最近、介護や医療の現場でたびたび話題になるのが、「体のニオイの変化」です。
もし家族から、今までとは違う甘いニオイがするようになったら、「年齢のせいかな」と見過ごさないでください。
実は、医療現場では体内の代謝異常によって独特のニオイが現れることがあるとされています。
特に知られているのが、飴を煮詰めたような甘いニオイと、熟した果物のような甘酸っぱいニオイです。
この原因の一つとして考えられているのが、「ケトン体」の増加です。体が十分な糖をエネルギーとして使えなくなると、脂肪を分解してエネルギーを作る過程でケトン体が増え、その成分が呼気や体臭に現れることがあります。
こうしたニオイは、糖尿病の重い代謝異常や長期間の絶食、重度の栄養不足などでも見られることがあり、必ずしも「人生の最期」を意味するわけではありません。
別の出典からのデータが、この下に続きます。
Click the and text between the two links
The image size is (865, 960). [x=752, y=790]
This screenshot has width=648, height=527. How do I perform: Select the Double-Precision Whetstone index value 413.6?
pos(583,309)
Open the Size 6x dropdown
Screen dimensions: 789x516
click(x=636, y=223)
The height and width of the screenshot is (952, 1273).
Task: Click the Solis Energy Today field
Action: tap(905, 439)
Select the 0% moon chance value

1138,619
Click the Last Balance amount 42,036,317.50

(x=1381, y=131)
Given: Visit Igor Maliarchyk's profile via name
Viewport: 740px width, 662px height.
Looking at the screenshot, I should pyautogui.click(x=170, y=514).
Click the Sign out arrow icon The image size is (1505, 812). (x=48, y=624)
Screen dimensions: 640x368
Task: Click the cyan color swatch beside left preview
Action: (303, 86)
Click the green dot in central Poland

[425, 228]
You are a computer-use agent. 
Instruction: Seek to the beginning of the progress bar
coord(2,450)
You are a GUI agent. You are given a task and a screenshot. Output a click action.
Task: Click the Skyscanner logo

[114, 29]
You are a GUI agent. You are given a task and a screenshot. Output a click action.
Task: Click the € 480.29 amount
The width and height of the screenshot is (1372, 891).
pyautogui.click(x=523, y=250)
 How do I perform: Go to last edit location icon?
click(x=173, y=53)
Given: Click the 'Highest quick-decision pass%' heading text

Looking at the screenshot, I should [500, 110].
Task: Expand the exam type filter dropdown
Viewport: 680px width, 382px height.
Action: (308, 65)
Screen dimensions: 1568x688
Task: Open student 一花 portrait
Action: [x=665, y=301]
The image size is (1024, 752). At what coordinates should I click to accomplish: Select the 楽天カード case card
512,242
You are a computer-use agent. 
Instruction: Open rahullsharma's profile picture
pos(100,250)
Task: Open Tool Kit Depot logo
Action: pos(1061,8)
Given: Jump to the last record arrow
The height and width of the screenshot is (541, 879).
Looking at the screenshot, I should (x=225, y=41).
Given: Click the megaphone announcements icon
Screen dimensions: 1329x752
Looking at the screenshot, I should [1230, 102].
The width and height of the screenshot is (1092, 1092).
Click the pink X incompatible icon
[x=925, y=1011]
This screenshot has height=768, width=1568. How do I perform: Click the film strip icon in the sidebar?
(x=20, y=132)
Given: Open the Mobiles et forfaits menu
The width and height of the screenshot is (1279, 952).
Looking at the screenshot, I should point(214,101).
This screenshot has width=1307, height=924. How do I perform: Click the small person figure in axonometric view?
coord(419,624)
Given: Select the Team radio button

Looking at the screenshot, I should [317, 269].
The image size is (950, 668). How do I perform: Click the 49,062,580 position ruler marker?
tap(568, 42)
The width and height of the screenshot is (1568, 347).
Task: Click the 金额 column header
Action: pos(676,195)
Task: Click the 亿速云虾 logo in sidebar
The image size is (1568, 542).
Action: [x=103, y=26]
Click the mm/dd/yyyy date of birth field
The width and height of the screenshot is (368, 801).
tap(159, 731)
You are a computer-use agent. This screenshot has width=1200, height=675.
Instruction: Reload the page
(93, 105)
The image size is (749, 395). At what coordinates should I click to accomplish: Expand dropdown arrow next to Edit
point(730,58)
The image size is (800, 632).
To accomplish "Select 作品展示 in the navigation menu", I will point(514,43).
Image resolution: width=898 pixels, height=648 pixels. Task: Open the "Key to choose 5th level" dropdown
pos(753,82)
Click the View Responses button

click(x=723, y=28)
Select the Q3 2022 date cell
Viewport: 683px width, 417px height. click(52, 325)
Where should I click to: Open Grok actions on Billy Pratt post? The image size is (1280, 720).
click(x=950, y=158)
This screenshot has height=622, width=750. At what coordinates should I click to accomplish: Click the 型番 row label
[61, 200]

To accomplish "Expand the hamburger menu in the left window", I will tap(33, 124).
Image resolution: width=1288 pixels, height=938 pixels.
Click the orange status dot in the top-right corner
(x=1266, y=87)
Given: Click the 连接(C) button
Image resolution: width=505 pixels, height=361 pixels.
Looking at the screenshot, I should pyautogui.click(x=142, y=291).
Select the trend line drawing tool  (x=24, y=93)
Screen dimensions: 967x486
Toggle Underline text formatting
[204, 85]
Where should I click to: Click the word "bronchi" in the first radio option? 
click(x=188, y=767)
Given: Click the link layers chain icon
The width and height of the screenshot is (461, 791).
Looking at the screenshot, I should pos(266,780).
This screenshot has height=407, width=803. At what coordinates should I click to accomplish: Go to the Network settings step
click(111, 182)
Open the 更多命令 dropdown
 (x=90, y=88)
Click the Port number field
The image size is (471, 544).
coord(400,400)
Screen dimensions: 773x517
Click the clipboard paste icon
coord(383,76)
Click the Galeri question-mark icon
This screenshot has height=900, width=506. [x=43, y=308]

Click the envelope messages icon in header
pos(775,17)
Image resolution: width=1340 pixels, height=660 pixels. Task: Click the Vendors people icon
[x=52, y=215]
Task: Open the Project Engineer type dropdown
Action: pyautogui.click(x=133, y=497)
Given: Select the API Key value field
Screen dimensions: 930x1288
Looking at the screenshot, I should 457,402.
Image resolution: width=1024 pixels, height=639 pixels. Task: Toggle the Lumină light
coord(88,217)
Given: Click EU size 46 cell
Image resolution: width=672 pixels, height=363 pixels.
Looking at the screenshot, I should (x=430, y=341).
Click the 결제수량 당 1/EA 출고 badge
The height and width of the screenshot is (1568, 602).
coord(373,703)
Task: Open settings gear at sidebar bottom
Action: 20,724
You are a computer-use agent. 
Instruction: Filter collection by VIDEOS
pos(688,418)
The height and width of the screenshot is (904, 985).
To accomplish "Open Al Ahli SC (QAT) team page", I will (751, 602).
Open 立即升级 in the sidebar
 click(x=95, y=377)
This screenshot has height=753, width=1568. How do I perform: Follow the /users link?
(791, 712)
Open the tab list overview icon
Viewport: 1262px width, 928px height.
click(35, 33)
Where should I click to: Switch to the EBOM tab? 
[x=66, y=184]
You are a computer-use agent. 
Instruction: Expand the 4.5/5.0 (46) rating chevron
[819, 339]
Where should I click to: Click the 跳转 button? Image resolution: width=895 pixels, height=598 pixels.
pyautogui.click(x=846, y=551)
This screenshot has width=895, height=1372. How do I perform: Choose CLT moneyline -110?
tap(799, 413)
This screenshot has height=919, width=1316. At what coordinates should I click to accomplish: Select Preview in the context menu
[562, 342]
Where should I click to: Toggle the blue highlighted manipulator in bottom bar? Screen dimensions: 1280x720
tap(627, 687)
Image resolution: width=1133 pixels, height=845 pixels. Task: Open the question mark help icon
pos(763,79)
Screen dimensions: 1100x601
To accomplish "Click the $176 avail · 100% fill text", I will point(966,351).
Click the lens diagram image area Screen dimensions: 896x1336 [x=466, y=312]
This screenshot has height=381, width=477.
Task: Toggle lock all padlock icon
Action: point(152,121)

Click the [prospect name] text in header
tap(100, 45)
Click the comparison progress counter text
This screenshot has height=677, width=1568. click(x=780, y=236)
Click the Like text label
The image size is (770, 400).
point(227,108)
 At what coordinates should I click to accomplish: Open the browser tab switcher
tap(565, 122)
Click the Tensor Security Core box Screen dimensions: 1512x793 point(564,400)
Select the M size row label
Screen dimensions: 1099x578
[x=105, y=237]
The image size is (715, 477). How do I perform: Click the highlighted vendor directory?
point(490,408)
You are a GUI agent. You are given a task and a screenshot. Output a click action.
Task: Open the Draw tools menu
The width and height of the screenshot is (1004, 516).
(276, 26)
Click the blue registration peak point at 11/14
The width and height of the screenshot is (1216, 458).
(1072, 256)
しかし、終末期には内臓機能の低下や代謝の乱れが重なり、同じようなニオイが現れるケースがあることも医療関係者の間で知られています。

もちろん、ニオイだけで病状や余命を判断することはできません。ですが、「いつもと違う」と感じる変化は、大切な体からのサインである可能性があります。
もし急に甘いニオイが続いたり、食欲低下、意識の変化、極端な倦怠感などほかの症状も見られる場合は、自己判断せず早めに医療機関へ相談することが大切です。
体の変化は、小さなサインから始まります。普段から家族の様子を気にかけ、「いつもと違う」に気づけることが、適切なケアや早期対応につながるかもしれません。